# Vail..Discount Lift Tickets?



## danimal (Jul 14, 2004)

Im coming down to Vail on Sat to ski with my cuz and was wondering if anyone knew of a way to get discounted lift tickets. Ill buy your comp passes...cmon.


----------



## randomnature (Jun 10, 2007)

*Asking for it...*

That will get your friend fired, cuz. Their name is on the pass and it can be traced back to them. No problem for you, but you might get your bro fired / (fcked).

Be that as it may, Vail is AWFUL on Saturdays. Everyone, their mother, and the kitchen sink are here on Saturday and IT SUCKS. 

I'd pay the money for Loveland on a powder day and save the time and get the tracks. There are always stashes at Vail, but the funnel to chair 2 in the morn and likewise to 11 in the afternoon are scandalous.


----------



## danimal (Jul 14, 2004)

So does anyone know if there are any discounted tickets for Vail?


----------



## swimteam101 (Jul 1, 2008)

*Free Vail*

Hike up the Bear Tree cat track to the bottom of chair 2 or mill creek road to the bottom of chair 10 takes about hour or less if you are in shape i've done it in the past on blackout days. Also if you know anyone with an epic pass I believe they get 1 free day and a few discounted $50.00 tickets if they go to the ticket window and ask. Hope this helps


----------



## ENDOMADNESS (Jun 21, 2005)

Swimteam is correct...anyone with any type of pass (Epic, merchant, Colorado Pass-the 10 days at vail pass) can get some type of discount. 

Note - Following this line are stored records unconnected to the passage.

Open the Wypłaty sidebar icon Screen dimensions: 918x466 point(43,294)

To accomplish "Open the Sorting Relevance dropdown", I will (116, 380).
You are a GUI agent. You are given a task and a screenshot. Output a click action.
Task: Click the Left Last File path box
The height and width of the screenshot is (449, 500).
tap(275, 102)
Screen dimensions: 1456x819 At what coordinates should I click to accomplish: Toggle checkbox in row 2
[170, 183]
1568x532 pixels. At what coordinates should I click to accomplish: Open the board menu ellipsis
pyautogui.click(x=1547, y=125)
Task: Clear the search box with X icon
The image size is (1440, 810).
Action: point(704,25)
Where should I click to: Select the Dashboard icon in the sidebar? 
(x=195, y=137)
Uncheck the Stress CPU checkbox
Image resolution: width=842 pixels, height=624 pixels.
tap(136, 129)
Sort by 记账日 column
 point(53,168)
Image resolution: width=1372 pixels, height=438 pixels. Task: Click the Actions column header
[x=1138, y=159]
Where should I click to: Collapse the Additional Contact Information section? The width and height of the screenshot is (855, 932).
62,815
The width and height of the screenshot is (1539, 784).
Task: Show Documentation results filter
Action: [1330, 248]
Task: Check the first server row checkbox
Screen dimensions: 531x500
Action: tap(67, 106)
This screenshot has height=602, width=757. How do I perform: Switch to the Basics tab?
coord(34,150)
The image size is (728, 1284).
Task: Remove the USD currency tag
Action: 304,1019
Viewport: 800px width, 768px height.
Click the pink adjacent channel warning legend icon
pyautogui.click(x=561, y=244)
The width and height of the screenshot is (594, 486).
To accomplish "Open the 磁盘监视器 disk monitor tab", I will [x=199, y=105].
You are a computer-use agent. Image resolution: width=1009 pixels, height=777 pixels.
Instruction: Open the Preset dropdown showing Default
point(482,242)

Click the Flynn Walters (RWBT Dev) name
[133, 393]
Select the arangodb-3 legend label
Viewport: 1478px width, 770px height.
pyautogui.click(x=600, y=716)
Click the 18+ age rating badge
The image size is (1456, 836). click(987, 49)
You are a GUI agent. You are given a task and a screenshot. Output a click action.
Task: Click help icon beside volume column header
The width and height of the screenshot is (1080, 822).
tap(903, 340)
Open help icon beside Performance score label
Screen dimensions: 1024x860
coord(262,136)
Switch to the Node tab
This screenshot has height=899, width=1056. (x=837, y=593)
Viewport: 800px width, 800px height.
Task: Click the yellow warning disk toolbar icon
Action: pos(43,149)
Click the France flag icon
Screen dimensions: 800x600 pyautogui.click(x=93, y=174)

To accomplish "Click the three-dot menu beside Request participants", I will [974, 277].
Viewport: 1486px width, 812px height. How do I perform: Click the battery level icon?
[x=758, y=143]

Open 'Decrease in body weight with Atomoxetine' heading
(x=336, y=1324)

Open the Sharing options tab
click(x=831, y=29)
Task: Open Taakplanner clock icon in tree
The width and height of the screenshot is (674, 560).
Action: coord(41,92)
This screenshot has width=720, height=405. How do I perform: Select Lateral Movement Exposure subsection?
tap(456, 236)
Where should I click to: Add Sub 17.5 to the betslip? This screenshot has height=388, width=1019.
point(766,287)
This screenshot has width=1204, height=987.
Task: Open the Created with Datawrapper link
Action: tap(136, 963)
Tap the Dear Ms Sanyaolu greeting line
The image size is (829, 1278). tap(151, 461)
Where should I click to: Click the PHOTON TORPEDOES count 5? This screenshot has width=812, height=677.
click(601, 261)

So find what type pass your friends have and call the ticket office, they'll tell you the rate. Some of the passes have 4 tix at $45 attached....some have "ski with a friend" which only takes of $20-30.


----------



## mtthumper (Nov 8, 2007)

swimteam101 said:


> Hike up the Bear Tree cat track to the bottom of chair 2 or mill creek road to the bottom of chair 10 takes about hour or less if you are in shape i've done it in the past on blackout days. Also if you know anyone with an epic pass I believe they get 1 free day and a few discounted $50.00 tickets if they go to the ticket window and ask. Hope this helps



Just did it for some buds... vail is the only one that is f'ing pricey even with the ski with a buddy/friend passes on the 5-mountain/epics. - 75$, still cheaper then the usual pass, but not by much.. .save your money and go somewhere else. the buddy passes are only 50/55 at all of the other resorts.


----------



## dcvail (Jan 19, 2009)

there's a military discount for $59 I believe.


----------



## WhiteLightning (Apr 21, 2004)

Maybe some employees have leftover discount vouchers. I usually would have some left late in the season that don't get used. You can't sell them (or you get fired) but you can give them to whomever you want. I would share, but I took this season off.


----------



## WhiteLightning (Apr 21, 2004)

P.S. There isn't any other convential way of getting a discount besides from a pass holder. You can't go hit King Soopers or something like that...


----------